··· PASSAGE FOR REVIEW ···
• Comparison of chloroquine, sulfadoxine/pyrimethamine, mefloquine and mefloquine-artesunate for the treatment of falciparum malaria in Kachin State, North Myanmar.

      Smithuis, F; Shahmanesh, M; Kyaw, M K K; Savran, O; Lwin, S; White, N J; Medecins sans Frontieres-Holland, Yangon, Myanmar. (Wiley-Blackwell, 2004-11)
      Multi-drug resistant falciparum malaria is widespread in Asia. In Thailand, Cambodia and Vietnam the national protocols have changed largely to artesunate combined treatment regimens but elsewhere in East and South Asia chloroquine (CQ) and sulfadoxine-pyrimethamine (SP) are still widely recommended by national malaria control programmes. In Kachin State, northern Myanmar, an area of low seasonal malaria transmission, the efficacy of CQ (25 mg base/kg) and SP (1.25/25 mg/kg), the nationally recommended treatments at the time, were compared with mefloquine alone (M; 15 mg base/kg) and mefloquine combined with artesunate (MA; 15:4 mg/kg). An open randomized controlled trial enrolled 316 patients with uncomplicated Plasmodium falciparum malaria, stratified prospectively into three age-groups. Early treatment failures (ETF) occurred in 41% (32/78) of CQ treated patients and in 24% of patients treated with SP (18/75). In young children the ETF rates were 87% after CQ and 35% after SP. Four children (two CQ, two SP) developed symptoms of cerebral malaria within 3 days after treatment. By day 42, failure rates (uncorrected for reinfections) had increased to 79% for CQ and 81% for SP. ETF rates were 2.5% after treatment with M and 3.9% after treatment with MA (P > 0.2). Overall uncorrected treatment failure rates at day 42 following M and MA were 23% and 21%, respectively. Chloroquine and SP are completely ineffective for the treatment of falciparum malaria in northern Myanmar. Mefloquine treatment is much more effective, but three day combination regimens with artesunate will be needed for optimum efficacy and protection against resistance.
···
--- WHAT TO DO ---
Copy the malaria treatment study's citation, everything from "Smithuis, F; Shahmanesh, M;" down to "Myanmar. (Wiley-Blackwell, 2004-11)", changing "Yangon" to "Rangoon". The listing comes from a separate source.
··· EXCERPTED RECORDS ···
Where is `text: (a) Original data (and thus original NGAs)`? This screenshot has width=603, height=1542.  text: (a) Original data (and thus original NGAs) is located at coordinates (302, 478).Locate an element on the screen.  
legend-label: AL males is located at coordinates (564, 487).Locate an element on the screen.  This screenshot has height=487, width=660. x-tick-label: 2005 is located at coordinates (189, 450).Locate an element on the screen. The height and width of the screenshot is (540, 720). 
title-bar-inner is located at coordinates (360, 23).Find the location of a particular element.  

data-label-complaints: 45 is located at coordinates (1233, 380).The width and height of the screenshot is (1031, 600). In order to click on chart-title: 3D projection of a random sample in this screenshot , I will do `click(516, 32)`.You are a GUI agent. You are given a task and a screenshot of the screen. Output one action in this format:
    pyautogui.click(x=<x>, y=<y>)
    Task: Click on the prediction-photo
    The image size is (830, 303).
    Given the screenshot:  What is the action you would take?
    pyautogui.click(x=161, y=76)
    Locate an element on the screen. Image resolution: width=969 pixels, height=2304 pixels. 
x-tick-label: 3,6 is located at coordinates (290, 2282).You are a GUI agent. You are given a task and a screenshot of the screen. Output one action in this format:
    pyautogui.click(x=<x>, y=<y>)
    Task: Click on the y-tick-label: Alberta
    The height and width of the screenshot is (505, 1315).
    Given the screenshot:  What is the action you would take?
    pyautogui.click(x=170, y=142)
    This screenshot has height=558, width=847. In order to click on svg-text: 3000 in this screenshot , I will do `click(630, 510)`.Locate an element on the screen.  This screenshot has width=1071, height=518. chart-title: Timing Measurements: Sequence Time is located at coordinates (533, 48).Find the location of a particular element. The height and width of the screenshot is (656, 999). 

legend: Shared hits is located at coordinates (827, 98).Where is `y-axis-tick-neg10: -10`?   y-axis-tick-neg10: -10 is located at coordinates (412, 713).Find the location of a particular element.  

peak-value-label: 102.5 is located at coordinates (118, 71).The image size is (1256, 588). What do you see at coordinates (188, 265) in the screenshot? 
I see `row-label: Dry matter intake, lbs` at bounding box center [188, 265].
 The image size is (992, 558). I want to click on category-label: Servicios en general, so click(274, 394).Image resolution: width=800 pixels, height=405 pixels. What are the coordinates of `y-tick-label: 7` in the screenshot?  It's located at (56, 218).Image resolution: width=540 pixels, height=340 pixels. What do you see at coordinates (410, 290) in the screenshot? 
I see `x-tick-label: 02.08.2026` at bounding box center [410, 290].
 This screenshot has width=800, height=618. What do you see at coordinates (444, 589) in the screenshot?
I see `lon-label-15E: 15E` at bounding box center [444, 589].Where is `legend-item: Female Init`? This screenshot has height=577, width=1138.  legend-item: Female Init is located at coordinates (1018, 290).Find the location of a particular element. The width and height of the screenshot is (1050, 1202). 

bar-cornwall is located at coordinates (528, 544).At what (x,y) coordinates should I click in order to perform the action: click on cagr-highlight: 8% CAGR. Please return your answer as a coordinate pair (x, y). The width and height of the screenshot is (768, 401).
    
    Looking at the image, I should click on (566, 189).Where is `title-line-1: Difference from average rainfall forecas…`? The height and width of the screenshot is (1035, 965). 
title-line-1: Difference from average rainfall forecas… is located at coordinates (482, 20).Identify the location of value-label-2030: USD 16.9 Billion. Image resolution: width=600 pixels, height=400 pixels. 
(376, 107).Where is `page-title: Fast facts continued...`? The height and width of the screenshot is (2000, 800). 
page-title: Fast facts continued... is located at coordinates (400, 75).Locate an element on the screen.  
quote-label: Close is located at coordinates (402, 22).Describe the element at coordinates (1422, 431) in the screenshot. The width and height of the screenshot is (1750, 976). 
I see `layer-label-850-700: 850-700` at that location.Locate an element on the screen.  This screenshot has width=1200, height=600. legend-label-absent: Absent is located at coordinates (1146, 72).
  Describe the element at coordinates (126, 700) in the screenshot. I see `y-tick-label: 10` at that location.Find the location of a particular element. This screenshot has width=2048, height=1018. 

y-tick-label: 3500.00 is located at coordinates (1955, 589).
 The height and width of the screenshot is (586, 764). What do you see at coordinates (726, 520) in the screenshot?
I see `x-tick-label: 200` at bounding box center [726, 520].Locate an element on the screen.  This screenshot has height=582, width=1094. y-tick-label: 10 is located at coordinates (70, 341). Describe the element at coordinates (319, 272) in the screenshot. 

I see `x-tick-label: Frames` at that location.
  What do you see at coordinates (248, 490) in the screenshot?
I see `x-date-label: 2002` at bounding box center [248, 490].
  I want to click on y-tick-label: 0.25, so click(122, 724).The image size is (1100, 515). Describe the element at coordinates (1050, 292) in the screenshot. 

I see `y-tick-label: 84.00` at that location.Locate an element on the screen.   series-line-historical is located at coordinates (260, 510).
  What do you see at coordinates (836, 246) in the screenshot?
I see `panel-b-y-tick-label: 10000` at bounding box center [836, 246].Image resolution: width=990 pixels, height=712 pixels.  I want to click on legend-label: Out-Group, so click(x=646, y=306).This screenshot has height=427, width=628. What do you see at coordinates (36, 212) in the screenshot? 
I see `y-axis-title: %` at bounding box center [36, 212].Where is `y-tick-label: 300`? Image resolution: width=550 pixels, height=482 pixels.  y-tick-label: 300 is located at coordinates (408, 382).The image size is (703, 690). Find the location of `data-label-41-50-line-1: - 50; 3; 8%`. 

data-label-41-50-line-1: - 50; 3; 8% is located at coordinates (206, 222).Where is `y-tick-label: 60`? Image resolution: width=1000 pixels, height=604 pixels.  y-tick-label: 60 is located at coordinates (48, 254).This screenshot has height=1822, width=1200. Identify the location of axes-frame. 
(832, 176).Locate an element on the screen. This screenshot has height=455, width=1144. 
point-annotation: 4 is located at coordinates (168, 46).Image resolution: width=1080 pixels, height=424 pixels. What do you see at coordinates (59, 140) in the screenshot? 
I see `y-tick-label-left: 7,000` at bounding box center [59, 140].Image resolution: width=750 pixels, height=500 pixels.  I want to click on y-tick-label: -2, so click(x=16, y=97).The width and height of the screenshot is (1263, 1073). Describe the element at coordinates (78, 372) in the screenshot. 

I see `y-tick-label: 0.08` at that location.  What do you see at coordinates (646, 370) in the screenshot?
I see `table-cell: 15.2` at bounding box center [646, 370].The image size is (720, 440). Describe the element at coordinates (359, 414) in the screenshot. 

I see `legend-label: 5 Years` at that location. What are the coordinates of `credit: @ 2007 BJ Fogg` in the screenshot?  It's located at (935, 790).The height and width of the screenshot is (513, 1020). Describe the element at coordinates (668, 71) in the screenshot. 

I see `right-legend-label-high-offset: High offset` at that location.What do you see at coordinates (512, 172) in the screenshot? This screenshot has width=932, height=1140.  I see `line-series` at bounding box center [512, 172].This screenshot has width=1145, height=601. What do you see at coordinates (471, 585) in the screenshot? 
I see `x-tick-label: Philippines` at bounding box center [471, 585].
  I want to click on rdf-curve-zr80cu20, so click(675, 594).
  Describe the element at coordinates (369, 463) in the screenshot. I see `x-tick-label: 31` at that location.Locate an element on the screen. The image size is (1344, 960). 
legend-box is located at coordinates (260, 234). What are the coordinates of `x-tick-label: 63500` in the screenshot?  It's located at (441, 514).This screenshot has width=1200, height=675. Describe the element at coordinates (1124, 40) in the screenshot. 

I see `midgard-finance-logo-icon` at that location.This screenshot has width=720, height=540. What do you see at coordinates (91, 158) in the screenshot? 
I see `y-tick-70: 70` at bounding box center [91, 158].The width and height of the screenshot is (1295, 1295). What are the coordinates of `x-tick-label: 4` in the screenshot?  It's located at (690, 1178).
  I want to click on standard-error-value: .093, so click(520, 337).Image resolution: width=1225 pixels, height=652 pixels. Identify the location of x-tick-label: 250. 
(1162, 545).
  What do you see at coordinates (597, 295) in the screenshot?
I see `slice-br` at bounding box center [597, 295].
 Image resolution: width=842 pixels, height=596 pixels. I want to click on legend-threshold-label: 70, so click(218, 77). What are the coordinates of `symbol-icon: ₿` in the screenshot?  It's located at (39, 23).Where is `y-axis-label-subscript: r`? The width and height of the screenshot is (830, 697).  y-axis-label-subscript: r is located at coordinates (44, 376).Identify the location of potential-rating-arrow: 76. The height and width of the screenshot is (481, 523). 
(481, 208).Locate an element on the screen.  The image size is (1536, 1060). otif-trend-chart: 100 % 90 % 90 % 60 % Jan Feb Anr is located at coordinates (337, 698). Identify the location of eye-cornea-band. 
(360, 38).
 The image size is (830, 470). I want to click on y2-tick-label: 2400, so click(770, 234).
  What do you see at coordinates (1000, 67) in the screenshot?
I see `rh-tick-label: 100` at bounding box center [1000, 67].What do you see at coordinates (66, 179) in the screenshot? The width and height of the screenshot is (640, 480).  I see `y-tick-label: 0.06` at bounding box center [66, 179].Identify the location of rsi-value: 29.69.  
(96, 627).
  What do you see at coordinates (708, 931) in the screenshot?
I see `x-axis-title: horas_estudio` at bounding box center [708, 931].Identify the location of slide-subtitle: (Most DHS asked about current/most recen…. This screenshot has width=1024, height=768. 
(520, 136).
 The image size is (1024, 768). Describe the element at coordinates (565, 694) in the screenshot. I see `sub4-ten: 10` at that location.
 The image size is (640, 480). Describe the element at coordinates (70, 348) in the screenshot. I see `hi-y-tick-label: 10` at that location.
···
--- WORKED SOLUTION ---
Smithuis, F; Shahmanesh, M; Kyaw, M K K; Savran, O; Lwin, S; White, N J; Medecins sans Frontieres-Holland, Rangoon, Myanmar. (Wiley-Blackwell, 2004-11)